* [Exercício a]:
Responde a estas perguntas sobre o texto «Les Copains d'Abord»:
(i) Em que data foi publicado?
(ii) O que traziam muitos dos antigos colegas quando se reencontraram?
(iii) Em quem se tinha transformado o colega «marrão»?

* [Excerto da página]:

O novo Ashram minimalista

sexta-feira, 22 de junho de 2007

Les Copains d'Abord

(Re)vejo-os a preto e branco, crianças inodoras e emudecidas fitando atentamente uma câmara – os medos, os sonhos, as alegrias e as impiedades muito tenuemente associadas, no meu espírito, àquele turbilhão de vida congelado e eternizado, eu que quase juraria ouvir ainda o eco chilreante na topografia daqueles sorrisos imaculados.
Quando nos reencontrámos muitos traziam essas fotografias, como se quisessem comprovar as diferenças; eu dispensei isso, sabendo de antemão o impacto que causaria a profunda metamorfose dessas crisálidas casualmente agregadas sobre a gravilha ensopada das manhãs de Outono, agora, tantos anos volvidos, adensadas com o peso de trajectórias pessoais muito alongadas e centrífugas, despida a bata e o uniforme, adquiridos os vícios, as manias e as máscaras, sulcados os primeiros vales naquela topografia facial.
Lembro-me do espanto que muitos manifestaram de reencontrarem o seu colega «marrão», uma criança tímida e esquiva, transformado num homenzarrão de voz cava e barba rija, muito físico tanto na sua ironia truculenta como no seu afecto, muito ágil nos seus passos, inesperadamente irreverente.

* [Registos de dados guardados]:
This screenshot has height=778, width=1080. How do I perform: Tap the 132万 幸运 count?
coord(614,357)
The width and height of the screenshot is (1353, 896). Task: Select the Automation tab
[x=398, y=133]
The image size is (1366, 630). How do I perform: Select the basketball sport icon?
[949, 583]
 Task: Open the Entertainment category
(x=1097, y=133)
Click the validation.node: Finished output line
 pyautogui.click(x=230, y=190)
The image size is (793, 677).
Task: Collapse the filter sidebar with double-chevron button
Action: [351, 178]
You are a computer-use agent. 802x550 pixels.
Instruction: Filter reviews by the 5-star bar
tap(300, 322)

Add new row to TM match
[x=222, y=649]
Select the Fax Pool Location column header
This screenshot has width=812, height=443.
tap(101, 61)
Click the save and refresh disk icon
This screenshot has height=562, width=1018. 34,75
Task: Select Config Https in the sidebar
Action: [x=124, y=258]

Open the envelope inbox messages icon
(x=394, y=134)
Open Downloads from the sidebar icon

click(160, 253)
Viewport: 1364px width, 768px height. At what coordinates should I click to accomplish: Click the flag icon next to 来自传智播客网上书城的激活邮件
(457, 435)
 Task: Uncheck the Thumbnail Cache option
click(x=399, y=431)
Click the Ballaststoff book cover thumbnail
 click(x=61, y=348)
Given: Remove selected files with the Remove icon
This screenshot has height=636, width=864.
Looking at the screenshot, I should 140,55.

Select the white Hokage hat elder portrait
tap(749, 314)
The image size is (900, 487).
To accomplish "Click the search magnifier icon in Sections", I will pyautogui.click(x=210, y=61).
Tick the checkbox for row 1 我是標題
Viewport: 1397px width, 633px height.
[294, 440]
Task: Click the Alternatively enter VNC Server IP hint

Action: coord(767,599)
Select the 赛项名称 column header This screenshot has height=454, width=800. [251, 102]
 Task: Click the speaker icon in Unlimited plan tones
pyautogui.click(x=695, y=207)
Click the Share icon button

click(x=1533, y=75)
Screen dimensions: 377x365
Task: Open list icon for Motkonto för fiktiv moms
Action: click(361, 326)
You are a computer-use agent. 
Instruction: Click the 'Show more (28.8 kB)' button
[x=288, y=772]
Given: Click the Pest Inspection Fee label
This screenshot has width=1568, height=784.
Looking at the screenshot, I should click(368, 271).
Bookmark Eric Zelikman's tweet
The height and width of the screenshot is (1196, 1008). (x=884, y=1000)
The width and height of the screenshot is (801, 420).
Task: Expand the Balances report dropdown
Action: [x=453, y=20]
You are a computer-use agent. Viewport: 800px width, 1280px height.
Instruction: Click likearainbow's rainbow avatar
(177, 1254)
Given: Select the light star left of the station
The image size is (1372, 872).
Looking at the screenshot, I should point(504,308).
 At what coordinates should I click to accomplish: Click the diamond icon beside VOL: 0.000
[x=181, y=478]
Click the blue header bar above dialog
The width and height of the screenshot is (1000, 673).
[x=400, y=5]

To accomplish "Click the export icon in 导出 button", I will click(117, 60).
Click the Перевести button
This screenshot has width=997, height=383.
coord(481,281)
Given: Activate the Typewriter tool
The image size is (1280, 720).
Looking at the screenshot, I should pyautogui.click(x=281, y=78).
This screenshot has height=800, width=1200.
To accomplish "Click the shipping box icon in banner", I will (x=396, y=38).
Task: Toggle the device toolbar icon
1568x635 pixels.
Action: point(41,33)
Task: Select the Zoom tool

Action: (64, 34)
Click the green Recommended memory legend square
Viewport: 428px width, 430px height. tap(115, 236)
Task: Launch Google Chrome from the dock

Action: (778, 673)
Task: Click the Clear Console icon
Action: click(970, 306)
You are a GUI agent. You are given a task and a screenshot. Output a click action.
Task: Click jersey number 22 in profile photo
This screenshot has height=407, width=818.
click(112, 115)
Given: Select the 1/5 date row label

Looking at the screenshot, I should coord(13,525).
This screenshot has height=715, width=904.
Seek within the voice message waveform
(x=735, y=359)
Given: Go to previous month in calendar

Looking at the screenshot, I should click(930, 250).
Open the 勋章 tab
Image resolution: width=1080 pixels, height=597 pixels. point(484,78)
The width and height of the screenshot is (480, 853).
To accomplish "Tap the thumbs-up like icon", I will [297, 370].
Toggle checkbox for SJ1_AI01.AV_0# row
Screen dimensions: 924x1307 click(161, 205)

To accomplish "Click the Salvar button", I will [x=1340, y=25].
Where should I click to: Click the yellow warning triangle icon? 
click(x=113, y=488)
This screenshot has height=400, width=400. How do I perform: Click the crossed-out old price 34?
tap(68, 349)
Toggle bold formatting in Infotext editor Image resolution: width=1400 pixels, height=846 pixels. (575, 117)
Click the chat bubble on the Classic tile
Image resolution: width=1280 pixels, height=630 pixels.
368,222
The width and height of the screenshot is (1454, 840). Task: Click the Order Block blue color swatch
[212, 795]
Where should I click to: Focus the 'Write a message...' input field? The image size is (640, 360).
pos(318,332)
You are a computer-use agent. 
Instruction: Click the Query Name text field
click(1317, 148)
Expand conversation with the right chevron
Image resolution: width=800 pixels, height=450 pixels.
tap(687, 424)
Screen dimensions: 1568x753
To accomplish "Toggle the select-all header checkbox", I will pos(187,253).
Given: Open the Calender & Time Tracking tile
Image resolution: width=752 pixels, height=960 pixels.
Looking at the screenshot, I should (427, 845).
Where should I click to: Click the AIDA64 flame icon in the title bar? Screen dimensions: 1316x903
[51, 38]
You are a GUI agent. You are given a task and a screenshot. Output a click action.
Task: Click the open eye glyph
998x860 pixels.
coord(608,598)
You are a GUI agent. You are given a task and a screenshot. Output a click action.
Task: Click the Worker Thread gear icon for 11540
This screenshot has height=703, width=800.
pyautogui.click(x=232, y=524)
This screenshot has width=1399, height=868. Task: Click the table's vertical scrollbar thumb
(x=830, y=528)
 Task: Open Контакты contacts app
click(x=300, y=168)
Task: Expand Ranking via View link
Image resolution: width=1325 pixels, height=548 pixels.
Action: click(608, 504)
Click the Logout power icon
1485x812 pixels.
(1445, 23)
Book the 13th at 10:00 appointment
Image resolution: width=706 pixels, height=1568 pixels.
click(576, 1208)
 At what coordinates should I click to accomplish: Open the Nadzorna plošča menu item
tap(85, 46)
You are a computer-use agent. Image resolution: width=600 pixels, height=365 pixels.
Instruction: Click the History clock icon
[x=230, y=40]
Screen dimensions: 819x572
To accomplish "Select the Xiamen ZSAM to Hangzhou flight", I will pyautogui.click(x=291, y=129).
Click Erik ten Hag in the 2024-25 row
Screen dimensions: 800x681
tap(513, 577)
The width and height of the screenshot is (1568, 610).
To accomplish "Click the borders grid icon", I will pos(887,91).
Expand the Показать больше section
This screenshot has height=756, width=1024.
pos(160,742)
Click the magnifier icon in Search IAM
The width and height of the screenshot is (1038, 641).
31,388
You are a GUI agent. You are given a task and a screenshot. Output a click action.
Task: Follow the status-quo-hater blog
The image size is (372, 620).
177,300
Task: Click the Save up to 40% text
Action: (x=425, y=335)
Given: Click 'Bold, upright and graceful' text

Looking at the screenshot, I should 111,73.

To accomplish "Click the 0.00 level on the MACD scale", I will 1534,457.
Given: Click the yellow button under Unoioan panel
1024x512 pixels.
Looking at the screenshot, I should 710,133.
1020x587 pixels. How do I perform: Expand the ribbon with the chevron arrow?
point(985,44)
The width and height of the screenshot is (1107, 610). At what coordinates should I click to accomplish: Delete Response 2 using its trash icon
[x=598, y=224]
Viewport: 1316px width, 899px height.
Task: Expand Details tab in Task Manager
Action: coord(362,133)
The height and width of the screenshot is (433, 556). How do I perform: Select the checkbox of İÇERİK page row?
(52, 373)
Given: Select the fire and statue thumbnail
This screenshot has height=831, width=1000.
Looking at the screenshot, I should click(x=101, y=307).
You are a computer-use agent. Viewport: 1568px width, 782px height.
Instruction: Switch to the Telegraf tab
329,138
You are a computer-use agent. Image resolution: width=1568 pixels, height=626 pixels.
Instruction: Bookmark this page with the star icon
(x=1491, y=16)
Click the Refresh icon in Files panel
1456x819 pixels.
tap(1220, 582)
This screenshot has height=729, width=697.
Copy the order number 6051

* [Exercício b]: Extrai dos registos as linhas seguintes e repete-as sem alterações: começa na linha que tem "Given: Select the light" e para depois da linha que tem "should pyautogui.click(x=281, y=78).".

* [Resposta completa a]:
(i) Sexta-feira, 22 de junho de 2007.
(ii) Traziam fotografias.
(iii) Num homenzarrão de voz cava e barba rija.

* [Resposta completa b]:
Given: Select the light star left of the station
The image size is (1372, 872).
Looking at the screenshot, I should point(504,308).
 At what coordinates should I click to accomplish: Click the diamond icon beside VOL: 0.000
[x=181, y=478]
Click the blue header bar above dialog
The width and height of the screenshot is (1000, 673).
[x=400, y=5]

To accomplish "Click the export icon in 导出 button", I will click(117, 60).
Click the Перевести button
This screenshot has width=997, height=383.
coord(481,281)
Given: Activate the Typewriter tool
The image size is (1280, 720).
Looking at the screenshot, I should pyautogui.click(x=281, y=78).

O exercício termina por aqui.